In all fairness I should point out that I wasn’t exactly model perfect when I was demanding a kiss. Sweatpants, no make-up, hair barely combed…..suppose that had something to do with it??

After the first few days of living with one another, our interactions quickly fell into those of an “old married couple.” While it wasn’t exactly “familiarity breeds contempt” I am here to say that “absence (really does) make the heart grow fonder.”

On the other hand, there is something to be said about having a warm body next to you in the middle of winter, about limbs brushing under the covers as you turn over half asleep, secure in the knowledge that someone is right there beside you: someone who loves you and whom you love in return.

I grew accustomed to long days spent on the computer and on conference calls, to quiet evenings of simple dinners and watching Criminal Minds or playing games together on the computer.

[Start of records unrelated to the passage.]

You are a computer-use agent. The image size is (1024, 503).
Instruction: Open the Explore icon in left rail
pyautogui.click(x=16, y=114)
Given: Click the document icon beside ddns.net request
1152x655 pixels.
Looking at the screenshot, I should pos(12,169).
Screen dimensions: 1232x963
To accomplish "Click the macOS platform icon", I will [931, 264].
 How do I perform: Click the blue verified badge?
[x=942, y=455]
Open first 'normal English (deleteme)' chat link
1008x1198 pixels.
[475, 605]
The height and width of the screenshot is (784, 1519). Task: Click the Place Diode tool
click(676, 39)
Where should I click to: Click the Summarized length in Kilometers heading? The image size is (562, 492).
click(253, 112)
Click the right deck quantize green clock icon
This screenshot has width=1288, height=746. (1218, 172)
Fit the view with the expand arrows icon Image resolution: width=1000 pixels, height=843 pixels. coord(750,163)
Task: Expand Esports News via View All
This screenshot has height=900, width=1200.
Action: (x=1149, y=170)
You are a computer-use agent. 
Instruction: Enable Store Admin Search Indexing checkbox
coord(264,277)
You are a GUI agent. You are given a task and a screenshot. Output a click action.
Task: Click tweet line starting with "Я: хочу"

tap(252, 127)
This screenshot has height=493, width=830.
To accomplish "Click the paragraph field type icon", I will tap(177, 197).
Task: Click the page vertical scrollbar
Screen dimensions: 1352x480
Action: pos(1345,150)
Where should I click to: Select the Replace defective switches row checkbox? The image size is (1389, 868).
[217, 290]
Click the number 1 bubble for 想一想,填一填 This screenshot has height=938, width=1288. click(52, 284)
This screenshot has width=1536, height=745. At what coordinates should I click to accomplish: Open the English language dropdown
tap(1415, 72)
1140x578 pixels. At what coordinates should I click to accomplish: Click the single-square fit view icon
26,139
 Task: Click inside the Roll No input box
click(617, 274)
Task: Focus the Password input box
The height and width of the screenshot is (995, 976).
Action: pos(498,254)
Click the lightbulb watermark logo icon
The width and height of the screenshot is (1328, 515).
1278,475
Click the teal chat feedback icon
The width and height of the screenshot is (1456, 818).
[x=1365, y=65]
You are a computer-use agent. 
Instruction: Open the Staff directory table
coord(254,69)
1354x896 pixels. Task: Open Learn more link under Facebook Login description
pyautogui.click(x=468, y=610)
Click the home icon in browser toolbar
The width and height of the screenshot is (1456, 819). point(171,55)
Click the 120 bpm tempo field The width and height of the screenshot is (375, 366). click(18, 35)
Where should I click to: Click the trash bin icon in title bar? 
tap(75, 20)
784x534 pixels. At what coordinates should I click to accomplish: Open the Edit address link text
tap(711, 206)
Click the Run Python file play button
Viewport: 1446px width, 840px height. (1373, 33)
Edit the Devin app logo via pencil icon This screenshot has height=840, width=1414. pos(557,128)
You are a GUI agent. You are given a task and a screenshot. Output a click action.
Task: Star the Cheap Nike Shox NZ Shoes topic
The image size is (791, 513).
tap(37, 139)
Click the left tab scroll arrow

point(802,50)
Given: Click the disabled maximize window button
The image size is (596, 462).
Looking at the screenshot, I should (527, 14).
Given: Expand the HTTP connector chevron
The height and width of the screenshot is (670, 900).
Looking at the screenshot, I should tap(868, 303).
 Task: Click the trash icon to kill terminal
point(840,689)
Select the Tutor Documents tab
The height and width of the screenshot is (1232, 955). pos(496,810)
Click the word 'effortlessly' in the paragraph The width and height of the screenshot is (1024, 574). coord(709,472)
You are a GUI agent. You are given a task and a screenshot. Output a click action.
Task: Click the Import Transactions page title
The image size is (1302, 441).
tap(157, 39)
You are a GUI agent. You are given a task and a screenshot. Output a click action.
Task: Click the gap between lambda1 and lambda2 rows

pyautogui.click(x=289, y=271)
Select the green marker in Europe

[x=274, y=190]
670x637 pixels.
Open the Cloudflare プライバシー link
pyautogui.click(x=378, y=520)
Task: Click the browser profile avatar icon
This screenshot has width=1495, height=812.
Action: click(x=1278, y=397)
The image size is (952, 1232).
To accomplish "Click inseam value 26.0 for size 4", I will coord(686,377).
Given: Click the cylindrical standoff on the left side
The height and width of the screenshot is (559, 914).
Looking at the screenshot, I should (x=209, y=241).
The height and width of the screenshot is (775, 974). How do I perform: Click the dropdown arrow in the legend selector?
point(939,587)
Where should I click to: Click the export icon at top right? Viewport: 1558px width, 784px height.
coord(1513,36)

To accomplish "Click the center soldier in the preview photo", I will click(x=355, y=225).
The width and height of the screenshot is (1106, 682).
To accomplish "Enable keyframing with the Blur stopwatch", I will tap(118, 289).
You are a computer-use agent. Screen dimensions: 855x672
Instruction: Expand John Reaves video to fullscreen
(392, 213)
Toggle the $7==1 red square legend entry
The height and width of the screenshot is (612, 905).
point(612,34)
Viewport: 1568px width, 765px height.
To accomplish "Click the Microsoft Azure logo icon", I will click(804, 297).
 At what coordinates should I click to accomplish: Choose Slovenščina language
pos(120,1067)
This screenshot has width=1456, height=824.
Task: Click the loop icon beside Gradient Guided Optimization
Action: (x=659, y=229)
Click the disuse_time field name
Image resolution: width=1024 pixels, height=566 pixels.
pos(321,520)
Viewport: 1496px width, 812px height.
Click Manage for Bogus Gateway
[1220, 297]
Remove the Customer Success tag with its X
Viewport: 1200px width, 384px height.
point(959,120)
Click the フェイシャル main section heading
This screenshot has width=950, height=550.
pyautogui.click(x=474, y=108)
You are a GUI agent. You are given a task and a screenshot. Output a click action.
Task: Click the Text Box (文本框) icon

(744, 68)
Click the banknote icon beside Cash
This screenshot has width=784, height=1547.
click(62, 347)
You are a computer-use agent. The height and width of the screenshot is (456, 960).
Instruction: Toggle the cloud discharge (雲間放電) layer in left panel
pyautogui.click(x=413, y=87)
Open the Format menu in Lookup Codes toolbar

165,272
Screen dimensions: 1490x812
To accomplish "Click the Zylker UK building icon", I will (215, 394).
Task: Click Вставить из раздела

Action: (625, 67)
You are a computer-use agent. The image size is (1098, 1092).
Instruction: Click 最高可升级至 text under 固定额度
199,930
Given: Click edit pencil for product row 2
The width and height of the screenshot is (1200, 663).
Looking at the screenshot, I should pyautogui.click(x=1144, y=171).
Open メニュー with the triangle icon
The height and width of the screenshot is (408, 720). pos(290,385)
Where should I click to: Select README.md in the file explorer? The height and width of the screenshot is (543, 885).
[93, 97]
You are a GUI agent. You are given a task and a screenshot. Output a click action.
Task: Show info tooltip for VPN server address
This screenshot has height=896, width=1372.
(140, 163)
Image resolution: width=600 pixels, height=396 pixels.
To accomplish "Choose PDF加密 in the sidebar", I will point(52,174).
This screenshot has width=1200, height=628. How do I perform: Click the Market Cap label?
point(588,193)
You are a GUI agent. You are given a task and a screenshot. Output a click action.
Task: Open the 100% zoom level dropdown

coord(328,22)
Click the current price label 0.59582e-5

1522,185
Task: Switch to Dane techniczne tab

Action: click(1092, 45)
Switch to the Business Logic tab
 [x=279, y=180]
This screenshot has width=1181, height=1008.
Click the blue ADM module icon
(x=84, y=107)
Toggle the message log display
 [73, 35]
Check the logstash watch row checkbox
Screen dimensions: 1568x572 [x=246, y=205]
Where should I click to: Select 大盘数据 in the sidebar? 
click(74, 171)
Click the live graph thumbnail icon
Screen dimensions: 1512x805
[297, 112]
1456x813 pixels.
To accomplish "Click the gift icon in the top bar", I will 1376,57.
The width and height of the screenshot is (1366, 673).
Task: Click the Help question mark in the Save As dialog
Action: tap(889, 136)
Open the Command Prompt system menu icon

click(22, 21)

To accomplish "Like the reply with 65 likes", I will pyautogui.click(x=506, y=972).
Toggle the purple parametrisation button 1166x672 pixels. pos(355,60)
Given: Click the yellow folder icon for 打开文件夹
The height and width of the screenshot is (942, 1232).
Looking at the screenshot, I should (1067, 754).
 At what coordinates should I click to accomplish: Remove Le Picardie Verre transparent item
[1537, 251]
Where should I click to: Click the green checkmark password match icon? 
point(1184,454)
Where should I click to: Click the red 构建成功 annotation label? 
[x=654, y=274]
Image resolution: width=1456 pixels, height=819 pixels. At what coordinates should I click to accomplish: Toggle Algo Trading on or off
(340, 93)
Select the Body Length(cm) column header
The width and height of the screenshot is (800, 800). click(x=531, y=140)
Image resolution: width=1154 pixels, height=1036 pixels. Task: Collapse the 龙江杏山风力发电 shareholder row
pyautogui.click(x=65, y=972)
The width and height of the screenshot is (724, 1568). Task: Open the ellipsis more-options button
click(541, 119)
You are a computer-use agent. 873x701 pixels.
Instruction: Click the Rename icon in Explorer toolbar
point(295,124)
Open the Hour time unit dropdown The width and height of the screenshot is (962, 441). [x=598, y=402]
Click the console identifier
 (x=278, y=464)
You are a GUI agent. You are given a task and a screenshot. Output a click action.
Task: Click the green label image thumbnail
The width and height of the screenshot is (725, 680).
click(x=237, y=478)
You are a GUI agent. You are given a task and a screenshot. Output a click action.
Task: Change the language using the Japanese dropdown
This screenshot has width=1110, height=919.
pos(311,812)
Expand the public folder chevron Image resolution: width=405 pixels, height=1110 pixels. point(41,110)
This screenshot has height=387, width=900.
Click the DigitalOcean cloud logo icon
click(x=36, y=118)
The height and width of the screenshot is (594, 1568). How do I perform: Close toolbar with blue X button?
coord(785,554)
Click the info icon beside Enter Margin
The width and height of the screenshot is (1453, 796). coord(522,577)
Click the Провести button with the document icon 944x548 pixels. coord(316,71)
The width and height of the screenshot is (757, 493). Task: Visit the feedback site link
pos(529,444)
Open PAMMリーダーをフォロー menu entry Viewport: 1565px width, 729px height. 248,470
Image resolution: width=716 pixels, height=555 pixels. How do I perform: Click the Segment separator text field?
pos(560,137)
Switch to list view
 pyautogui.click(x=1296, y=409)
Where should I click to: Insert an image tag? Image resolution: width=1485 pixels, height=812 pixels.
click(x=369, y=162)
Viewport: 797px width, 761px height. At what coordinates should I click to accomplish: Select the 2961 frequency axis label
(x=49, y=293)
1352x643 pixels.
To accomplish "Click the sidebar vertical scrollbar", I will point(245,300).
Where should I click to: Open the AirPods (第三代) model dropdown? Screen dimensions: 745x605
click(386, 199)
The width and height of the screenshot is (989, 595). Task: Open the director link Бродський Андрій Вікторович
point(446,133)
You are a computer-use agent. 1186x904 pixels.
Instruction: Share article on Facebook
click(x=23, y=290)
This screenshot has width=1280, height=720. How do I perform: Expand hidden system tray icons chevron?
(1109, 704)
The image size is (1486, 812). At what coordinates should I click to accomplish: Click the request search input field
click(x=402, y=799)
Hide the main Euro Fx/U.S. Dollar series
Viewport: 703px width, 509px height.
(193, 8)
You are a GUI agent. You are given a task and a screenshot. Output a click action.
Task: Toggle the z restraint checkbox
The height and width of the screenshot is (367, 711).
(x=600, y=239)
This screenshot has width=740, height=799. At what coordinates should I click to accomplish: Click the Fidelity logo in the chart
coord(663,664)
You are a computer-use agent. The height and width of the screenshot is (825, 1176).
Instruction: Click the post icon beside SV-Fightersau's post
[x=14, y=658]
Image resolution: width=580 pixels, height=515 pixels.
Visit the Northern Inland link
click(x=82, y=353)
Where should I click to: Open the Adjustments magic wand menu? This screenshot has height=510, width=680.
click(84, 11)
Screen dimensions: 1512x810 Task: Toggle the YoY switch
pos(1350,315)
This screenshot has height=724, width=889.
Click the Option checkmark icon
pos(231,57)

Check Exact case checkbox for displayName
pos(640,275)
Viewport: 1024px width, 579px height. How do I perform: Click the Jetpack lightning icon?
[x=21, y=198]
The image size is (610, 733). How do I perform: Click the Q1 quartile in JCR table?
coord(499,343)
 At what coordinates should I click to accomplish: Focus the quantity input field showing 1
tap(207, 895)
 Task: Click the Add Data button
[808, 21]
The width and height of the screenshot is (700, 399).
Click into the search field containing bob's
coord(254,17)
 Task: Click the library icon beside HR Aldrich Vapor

I enjoyed the stark winter scene outside our patio window, evoking the photography of Ansel Adams. For the first time since moving to the Snow Belt I appreciated the beauty of winter: the sheer unadulterated stillness of nature in repose was there whether I was working on projects for work or working on my Tree Pose during yoga.

As the time came closer for me to return home, I had mixed emotions. I was returning home because I had two new hires starting and I needed to be there to walk them through the onboarding process with our company. Yet, I knew that living “in the real world” wouldn’t be as comfortable as living in the sheltered world of my husband’s home.

I took the title of my blog today from a Don Williams’ song that my father used to play when I was a child. I hope Mr. Williams forgives any copyright infringement as I post a couple of stanzas of those lyrics here: For Mr. J.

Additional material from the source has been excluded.